Instructions for the task ::
Throughout the listing below, show every line in which "about" occurs.

Record set ::
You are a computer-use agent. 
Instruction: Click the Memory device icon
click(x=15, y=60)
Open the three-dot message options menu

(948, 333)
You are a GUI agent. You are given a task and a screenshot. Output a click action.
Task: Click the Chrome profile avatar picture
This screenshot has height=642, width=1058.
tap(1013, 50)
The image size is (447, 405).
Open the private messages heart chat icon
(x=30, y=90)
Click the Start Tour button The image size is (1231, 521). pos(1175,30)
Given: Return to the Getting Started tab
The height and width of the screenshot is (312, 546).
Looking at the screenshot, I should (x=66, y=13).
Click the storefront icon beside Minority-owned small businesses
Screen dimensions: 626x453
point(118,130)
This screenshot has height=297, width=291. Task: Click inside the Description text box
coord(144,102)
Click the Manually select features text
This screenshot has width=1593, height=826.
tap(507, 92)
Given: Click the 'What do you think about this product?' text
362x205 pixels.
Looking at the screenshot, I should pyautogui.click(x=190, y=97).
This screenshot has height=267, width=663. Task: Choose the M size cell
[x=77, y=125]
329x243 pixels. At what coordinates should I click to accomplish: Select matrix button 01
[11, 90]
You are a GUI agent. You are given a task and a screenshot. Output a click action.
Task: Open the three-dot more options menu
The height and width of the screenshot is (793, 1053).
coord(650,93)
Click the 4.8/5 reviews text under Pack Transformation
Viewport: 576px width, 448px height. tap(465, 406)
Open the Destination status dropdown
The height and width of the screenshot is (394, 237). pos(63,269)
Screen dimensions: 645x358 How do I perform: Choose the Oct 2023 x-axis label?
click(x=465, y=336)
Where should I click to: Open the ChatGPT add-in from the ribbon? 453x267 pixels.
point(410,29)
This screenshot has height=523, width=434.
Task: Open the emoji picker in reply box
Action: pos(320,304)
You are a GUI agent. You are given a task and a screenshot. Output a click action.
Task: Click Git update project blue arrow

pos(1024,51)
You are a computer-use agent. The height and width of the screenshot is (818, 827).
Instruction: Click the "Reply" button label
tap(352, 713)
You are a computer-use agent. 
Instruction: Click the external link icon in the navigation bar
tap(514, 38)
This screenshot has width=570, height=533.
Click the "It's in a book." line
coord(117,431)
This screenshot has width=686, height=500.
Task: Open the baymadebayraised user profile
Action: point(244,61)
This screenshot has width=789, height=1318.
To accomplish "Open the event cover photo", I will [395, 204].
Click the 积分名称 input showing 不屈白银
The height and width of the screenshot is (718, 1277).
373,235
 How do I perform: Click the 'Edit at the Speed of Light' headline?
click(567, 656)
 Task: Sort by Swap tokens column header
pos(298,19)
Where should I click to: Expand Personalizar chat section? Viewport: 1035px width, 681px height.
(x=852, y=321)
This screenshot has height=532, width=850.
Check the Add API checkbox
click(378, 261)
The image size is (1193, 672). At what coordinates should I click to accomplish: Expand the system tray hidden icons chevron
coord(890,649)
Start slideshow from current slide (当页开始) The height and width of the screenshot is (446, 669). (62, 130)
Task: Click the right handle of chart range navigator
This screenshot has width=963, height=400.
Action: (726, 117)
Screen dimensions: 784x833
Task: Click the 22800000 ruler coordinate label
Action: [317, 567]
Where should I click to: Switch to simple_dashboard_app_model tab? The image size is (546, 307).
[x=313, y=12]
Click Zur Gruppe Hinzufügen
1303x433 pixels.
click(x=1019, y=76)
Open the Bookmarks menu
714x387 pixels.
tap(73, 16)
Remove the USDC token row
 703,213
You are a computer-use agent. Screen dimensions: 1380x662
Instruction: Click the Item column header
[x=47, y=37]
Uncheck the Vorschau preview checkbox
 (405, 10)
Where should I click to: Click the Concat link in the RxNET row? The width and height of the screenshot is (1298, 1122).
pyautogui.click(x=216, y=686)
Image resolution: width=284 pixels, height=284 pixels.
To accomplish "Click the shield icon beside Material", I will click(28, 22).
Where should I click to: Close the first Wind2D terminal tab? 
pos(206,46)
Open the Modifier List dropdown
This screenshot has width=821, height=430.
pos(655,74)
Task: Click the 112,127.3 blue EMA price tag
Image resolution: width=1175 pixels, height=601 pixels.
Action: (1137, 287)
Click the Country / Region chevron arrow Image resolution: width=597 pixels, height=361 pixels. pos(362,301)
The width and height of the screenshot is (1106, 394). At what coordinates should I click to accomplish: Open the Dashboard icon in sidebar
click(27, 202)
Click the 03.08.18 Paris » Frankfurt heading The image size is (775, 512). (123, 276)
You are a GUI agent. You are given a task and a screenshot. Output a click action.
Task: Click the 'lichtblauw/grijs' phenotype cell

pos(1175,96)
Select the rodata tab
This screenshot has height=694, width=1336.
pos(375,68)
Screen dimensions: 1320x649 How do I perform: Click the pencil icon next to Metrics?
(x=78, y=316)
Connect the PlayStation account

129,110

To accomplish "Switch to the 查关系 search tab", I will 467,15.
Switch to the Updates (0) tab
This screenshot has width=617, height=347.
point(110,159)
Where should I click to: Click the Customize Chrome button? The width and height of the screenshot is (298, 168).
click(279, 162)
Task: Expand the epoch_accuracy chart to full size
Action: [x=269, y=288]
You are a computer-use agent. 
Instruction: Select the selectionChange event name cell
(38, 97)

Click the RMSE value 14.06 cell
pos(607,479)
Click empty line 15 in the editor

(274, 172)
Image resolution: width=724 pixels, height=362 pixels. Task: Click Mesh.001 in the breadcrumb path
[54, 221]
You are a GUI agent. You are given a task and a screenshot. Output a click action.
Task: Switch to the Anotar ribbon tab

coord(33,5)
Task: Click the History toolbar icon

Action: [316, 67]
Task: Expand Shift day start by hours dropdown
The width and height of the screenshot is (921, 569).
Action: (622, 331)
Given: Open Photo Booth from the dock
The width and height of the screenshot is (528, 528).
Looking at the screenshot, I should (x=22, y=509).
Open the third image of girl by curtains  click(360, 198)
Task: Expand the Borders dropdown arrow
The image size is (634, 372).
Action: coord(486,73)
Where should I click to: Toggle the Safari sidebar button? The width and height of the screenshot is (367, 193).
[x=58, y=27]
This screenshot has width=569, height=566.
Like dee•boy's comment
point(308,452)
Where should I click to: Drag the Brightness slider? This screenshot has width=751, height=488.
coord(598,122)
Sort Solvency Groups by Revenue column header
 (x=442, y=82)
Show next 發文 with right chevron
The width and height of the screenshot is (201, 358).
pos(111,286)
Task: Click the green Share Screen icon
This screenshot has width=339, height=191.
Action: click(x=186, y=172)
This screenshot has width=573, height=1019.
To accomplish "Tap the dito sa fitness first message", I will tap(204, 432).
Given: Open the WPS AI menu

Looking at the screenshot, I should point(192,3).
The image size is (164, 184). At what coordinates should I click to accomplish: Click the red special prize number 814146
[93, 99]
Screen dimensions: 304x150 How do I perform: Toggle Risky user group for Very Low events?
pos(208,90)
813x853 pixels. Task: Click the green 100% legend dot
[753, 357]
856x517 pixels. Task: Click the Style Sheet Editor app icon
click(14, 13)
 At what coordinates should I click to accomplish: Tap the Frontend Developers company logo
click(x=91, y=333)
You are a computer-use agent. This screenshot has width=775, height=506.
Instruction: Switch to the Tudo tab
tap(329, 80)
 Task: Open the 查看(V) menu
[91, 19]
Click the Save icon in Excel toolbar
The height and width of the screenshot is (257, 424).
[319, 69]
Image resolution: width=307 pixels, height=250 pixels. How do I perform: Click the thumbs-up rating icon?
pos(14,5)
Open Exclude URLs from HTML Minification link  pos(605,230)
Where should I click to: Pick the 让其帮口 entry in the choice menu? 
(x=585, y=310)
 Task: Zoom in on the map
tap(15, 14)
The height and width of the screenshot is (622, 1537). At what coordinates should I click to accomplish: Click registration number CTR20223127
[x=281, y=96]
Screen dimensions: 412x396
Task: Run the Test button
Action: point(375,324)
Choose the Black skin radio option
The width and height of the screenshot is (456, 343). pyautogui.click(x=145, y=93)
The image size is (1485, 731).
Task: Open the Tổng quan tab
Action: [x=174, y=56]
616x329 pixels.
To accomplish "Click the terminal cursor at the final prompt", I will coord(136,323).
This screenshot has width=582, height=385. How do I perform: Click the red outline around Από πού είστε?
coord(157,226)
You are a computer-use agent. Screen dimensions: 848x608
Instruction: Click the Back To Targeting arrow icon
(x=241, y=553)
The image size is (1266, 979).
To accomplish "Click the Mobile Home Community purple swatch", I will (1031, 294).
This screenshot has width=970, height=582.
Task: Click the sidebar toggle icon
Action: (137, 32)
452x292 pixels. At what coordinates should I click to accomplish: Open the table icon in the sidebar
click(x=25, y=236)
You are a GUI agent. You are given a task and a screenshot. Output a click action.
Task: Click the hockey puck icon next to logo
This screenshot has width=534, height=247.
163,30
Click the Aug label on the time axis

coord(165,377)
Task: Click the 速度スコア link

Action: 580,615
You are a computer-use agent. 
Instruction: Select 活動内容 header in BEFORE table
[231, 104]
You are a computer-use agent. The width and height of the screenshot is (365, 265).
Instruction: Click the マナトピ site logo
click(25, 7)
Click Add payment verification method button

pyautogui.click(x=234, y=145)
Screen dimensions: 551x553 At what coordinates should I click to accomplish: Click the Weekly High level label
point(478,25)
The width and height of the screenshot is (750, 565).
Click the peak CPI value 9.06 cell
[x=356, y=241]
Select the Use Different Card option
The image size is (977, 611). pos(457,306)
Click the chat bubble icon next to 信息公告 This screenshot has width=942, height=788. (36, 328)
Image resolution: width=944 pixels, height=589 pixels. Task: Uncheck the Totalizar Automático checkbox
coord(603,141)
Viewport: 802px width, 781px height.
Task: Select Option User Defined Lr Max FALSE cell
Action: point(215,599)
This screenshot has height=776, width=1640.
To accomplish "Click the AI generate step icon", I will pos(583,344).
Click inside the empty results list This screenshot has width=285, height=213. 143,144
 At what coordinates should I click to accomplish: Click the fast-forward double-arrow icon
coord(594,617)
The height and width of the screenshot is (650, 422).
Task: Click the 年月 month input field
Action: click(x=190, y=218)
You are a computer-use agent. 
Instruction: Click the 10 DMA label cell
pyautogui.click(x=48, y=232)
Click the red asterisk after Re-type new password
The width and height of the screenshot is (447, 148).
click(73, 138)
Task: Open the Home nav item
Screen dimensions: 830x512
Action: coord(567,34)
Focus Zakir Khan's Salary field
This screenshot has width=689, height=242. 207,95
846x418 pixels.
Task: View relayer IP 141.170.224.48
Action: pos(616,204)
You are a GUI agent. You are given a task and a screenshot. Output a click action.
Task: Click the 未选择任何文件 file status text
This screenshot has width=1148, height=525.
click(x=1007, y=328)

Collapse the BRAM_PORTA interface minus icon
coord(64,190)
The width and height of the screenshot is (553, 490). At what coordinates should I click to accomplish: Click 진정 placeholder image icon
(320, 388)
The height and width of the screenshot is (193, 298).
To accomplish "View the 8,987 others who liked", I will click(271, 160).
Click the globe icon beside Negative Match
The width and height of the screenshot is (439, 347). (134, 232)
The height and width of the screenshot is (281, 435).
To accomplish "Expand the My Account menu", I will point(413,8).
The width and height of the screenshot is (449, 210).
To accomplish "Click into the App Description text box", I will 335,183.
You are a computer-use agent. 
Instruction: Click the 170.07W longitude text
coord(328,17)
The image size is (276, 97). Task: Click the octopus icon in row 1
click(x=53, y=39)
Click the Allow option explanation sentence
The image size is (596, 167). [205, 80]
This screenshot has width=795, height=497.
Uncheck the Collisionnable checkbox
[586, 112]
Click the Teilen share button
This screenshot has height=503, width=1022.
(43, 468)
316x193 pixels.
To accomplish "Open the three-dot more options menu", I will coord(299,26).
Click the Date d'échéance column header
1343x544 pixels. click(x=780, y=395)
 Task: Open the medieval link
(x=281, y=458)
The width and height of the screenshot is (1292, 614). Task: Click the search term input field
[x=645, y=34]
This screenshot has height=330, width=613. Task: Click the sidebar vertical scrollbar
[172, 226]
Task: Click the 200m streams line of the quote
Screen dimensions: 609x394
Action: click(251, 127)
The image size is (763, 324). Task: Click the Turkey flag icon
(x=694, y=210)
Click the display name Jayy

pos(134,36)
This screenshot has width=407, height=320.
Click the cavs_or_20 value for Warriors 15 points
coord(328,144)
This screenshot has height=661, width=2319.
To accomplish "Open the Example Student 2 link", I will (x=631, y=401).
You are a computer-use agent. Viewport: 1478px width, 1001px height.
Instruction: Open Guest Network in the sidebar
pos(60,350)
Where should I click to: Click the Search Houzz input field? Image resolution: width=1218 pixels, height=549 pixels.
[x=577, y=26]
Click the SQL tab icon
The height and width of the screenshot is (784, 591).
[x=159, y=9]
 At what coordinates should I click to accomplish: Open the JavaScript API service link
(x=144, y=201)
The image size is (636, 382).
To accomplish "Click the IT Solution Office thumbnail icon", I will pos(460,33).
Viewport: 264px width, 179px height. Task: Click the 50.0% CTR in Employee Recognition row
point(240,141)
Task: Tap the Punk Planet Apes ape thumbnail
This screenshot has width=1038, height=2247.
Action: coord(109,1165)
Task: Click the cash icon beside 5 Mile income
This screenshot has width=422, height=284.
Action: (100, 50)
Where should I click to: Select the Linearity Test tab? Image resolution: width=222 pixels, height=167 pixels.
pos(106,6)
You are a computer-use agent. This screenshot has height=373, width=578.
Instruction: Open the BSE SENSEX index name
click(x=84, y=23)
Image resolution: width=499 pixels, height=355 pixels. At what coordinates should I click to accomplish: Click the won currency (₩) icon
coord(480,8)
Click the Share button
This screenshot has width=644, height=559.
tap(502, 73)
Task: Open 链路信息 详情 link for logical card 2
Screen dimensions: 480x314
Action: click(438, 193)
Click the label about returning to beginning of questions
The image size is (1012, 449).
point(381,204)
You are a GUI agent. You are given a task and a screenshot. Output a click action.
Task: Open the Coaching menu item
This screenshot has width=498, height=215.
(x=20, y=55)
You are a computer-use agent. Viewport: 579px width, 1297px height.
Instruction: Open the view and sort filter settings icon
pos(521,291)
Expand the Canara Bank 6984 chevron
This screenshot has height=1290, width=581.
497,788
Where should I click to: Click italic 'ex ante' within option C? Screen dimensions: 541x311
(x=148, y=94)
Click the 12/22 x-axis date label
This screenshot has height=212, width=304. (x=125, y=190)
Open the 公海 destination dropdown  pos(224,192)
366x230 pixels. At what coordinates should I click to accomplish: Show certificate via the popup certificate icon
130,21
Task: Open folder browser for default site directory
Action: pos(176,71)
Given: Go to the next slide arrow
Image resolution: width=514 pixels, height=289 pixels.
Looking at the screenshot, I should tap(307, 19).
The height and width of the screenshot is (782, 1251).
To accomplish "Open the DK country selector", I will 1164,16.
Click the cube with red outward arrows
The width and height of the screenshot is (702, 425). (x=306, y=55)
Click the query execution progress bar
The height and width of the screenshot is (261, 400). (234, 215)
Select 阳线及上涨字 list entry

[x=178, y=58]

Answer for this exercise ::
Given: Click the 'What do you think about this product?' text
Click the label about returning to beginning of questions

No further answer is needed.